Job item >> Filter the material below and copy out every line that includes the string "tick".

Supplied records >>
========================

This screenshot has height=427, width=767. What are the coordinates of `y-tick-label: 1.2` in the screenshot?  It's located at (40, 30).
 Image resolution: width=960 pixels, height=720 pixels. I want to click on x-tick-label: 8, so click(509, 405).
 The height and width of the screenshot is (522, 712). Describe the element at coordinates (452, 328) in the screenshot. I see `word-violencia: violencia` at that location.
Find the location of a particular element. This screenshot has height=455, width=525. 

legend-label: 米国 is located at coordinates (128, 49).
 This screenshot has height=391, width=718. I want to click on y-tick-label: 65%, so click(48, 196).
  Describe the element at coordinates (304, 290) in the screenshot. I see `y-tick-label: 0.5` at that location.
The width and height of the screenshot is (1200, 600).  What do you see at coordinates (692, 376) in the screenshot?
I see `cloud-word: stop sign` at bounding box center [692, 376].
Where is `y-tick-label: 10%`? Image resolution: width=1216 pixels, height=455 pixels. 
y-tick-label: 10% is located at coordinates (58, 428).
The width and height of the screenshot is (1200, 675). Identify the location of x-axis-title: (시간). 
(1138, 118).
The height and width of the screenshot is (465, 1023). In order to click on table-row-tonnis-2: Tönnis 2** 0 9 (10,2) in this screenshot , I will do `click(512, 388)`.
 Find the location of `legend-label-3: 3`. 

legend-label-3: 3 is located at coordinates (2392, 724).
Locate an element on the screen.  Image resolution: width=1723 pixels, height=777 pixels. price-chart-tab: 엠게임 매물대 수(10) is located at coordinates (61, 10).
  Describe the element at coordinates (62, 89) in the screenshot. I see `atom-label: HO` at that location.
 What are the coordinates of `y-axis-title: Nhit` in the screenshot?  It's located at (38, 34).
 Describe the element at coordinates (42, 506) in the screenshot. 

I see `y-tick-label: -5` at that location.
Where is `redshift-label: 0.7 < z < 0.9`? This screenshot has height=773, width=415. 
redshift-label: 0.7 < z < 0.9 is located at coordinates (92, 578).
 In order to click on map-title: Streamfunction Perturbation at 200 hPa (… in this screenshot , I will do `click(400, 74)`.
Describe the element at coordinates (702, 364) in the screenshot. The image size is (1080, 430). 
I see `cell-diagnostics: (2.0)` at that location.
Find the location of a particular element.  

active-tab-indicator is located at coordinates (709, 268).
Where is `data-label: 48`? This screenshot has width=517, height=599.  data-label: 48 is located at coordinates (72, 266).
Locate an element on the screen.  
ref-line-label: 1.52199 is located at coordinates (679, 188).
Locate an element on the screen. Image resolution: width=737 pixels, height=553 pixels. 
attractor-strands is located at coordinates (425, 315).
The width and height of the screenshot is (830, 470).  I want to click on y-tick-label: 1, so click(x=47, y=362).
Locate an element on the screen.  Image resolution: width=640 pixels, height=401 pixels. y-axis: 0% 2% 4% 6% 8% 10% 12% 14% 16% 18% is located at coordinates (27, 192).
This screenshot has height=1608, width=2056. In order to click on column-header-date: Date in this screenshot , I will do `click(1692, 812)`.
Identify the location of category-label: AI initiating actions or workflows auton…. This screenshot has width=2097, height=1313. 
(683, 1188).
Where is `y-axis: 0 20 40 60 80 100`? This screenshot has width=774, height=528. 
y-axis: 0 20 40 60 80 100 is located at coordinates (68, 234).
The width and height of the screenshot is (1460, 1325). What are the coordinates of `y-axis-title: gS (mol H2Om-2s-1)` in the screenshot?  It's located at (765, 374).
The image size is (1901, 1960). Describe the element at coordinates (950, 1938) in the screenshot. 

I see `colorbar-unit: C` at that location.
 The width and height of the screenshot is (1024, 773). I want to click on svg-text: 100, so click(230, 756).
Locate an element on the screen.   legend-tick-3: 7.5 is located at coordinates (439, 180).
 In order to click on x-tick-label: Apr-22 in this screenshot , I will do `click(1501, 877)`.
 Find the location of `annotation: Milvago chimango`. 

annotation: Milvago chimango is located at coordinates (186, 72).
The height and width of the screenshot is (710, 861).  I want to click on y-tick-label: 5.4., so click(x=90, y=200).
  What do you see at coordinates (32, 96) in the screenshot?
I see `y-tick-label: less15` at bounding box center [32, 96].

========================

Result of this exercise >>
This screenshot has height=427, width=767. What are the coordinates of `y-tick-label: 1.2` in the screenshot?  It's located at (40, 30).
 Image resolution: width=960 pixels, height=720 pixels. I want to click on x-tick-label: 8, so click(509, 405).
 This screenshot has height=391, width=718. I want to click on y-tick-label: 65%, so click(48, 196).
  Describe the element at coordinates (304, 290) in the screenshot. I see `y-tick-label: 0.5` at that location.
Where is `y-tick-label: 10%`? Image resolution: width=1216 pixels, height=455 pixels. 
y-tick-label: 10% is located at coordinates (58, 428).
I see `y-tick-label: -5` at that location.
The width and height of the screenshot is (830, 470).  I want to click on y-tick-label: 1, so click(x=47, y=362).
Locate an element on the screen.   legend-tick-3: 7.5 is located at coordinates (439, 180).
 In order to click on x-tick-label: Apr-22 in this screenshot , I will do `click(1501, 877)`.
The height and width of the screenshot is (710, 861).  I want to click on y-tick-label: 5.4., so click(x=90, y=200).
I see `y-tick-label: less15` at bounding box center [32, 96].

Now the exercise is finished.